Stable Adaptive PGD for SNN Robustness

Updated 3 January 2026

SA-PGD is an adversarial attack optimization framework that combines momentum, adaptive per-coordinate updates, and ℓ∞ clipping to robustly assess the vulnerability of spiking neural networks.
It enhances convergence and stability by normalizing gradients and dynamically tuning step sizes, effectively mitigating issues from noisy or vanishing gradients.
Empirical results demonstrate that pairing SA-PGD with Adaptive Sharpness Surrogate Gradient achieves significantly higher attack success rates, boosting performance across diverse SNN architectures and datasets.

Stable Adaptive Projected Gradient Descent (SA-PGD) is an adversarial attack optimization framework specifically developed to evaluate the robustness of Spiking Neural Networks (SNNs) under the $\ell_\infty$ threat model. SA-PGD integrates momentum, per-coordinate adaptive step sizes, and per-step $\ell_\infty$ clipping, enhancing iteration stability and convergence speed under highly noisy or vanishing gradient regimes intrinsic to SNNs. When paired with Adaptive Sharpness Surrogate Gradient (ASSG), SA-PGD enables substantially more reliable estimation of adversarial vulnerability compared to classic projected gradient descent (PGD) or Adam-style PGD implementations (Wang et al., 27 Dec 2025).
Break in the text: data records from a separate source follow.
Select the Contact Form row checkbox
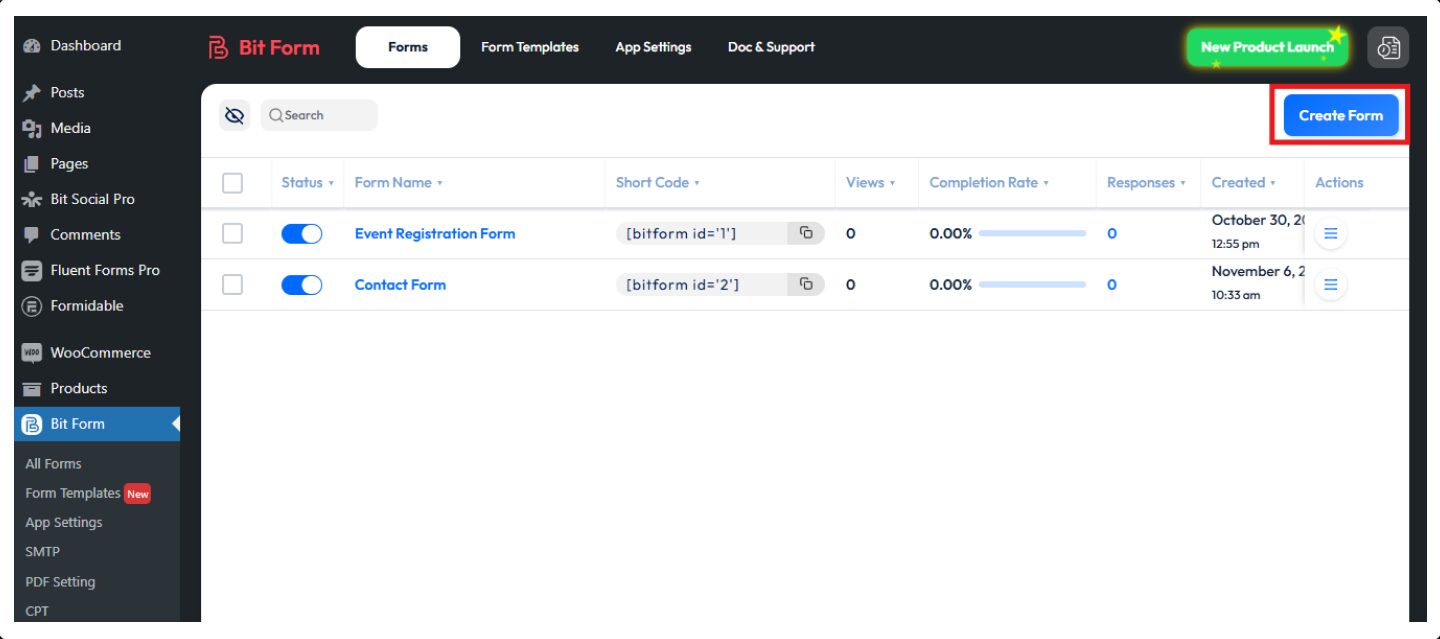 pyautogui.click(x=232, y=285)
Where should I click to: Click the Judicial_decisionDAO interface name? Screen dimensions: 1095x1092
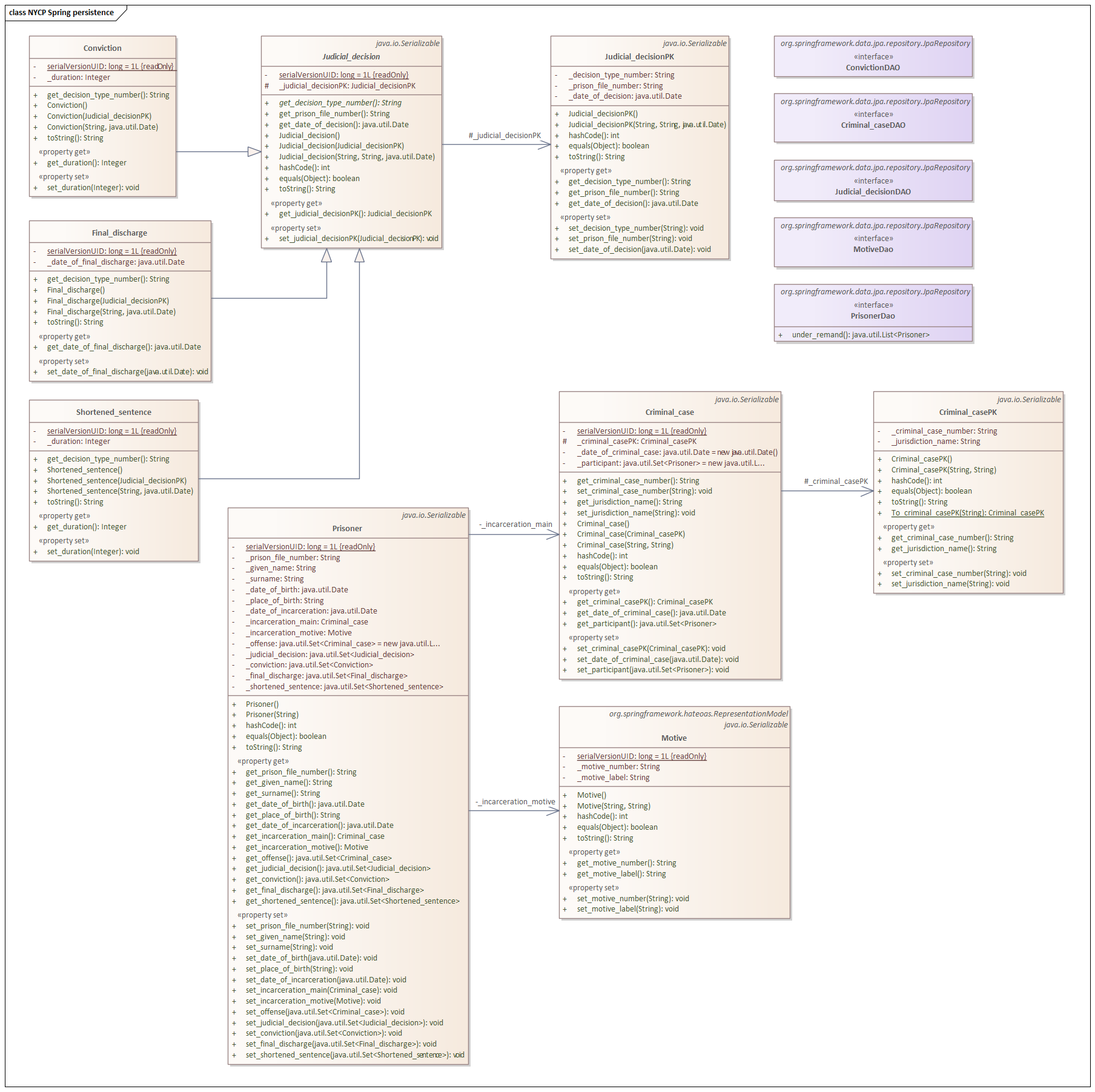pos(873,192)
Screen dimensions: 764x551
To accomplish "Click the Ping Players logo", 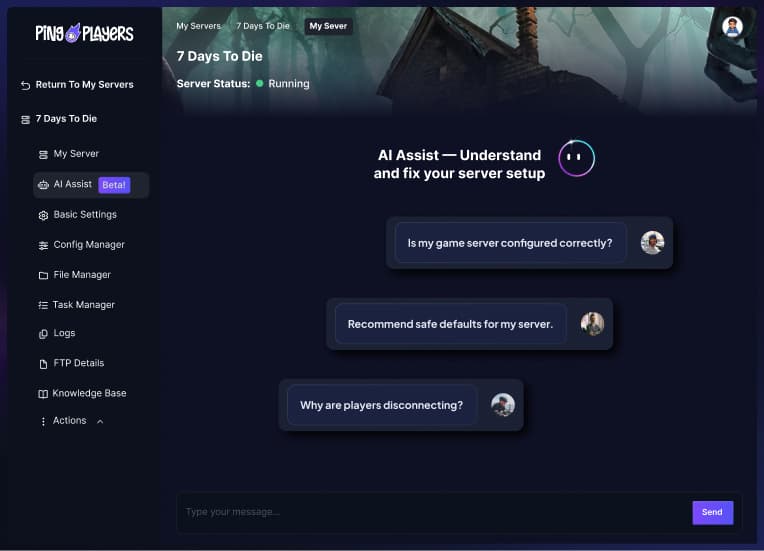I will coord(84,33).
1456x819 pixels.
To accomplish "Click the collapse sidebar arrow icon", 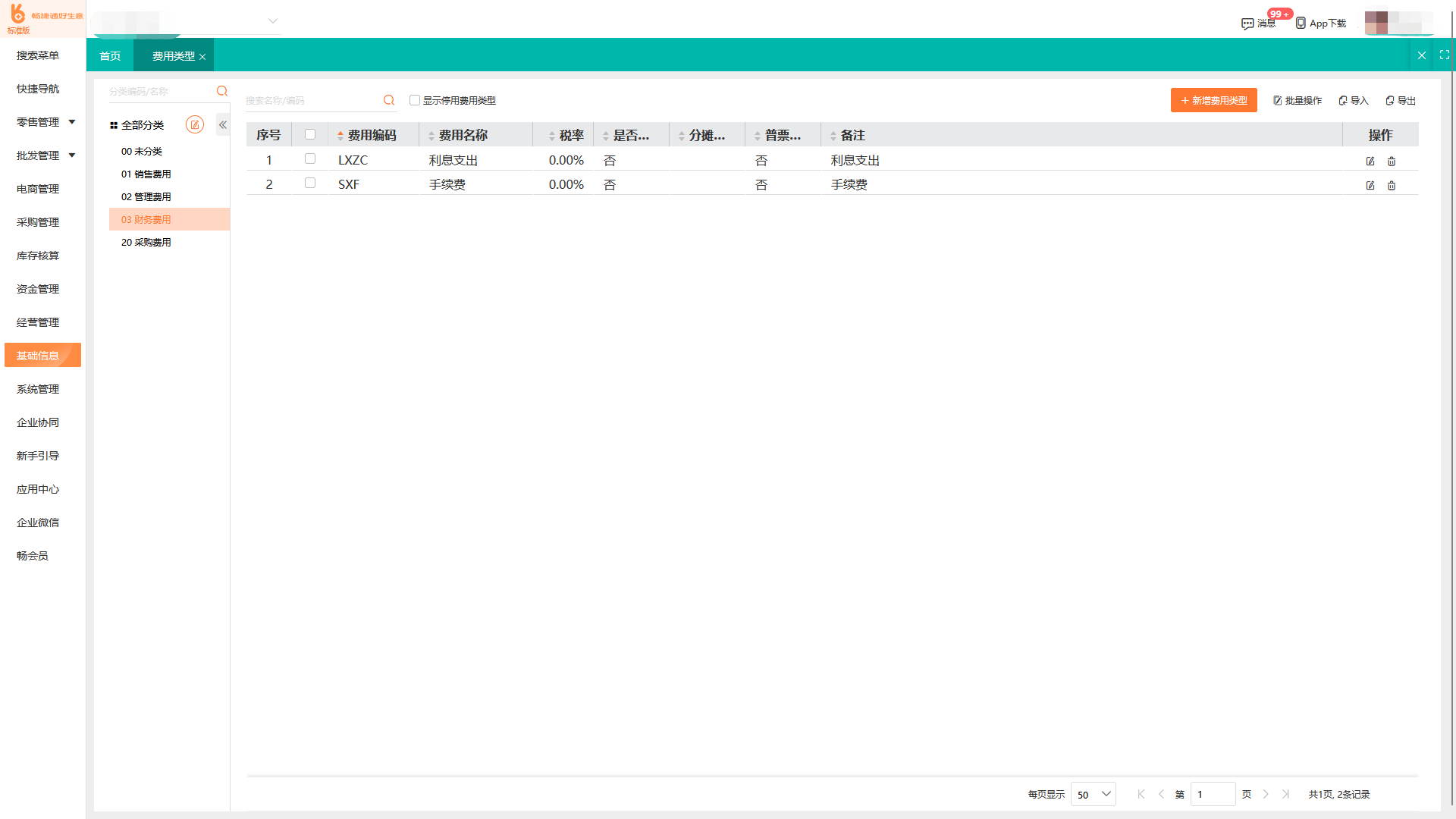I will point(224,124).
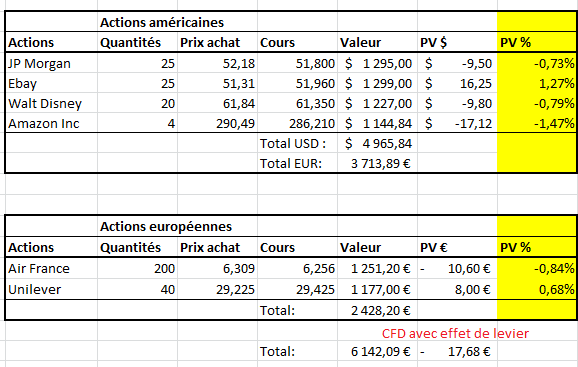Click the Ebay quantity cell showing 25

137,83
1. Motivation and Background

Adversarial robustness evaluation of SNNs is challenged by the discontinuous Heaviside step function $\displaystyle H(x)=\begin{cases}1,&x\ge0\0,&x<0\end{cases}$ governing spike generation. The derivative $\displaystyle dH/dx$ vanishes almost everywhere, impeding gradient-based white-box adversarial attacks. Surrogate gradient methods replace $dH/dx$ with differentiable approximations, but standard surrogates (e.g., Atan, piecewise linear) are susceptible to vanishing gradients, particularly as surrogate “sharpness” increases to better approximate $H$ . Even with improved surrogates, adversarial optimization remains hampered by noise and instability, motivating the development of SA-PGD as a stabilizing attack optimizer working in conjunction with dynamically-tuned ASSG (Wang et al., 27 Dec 2025).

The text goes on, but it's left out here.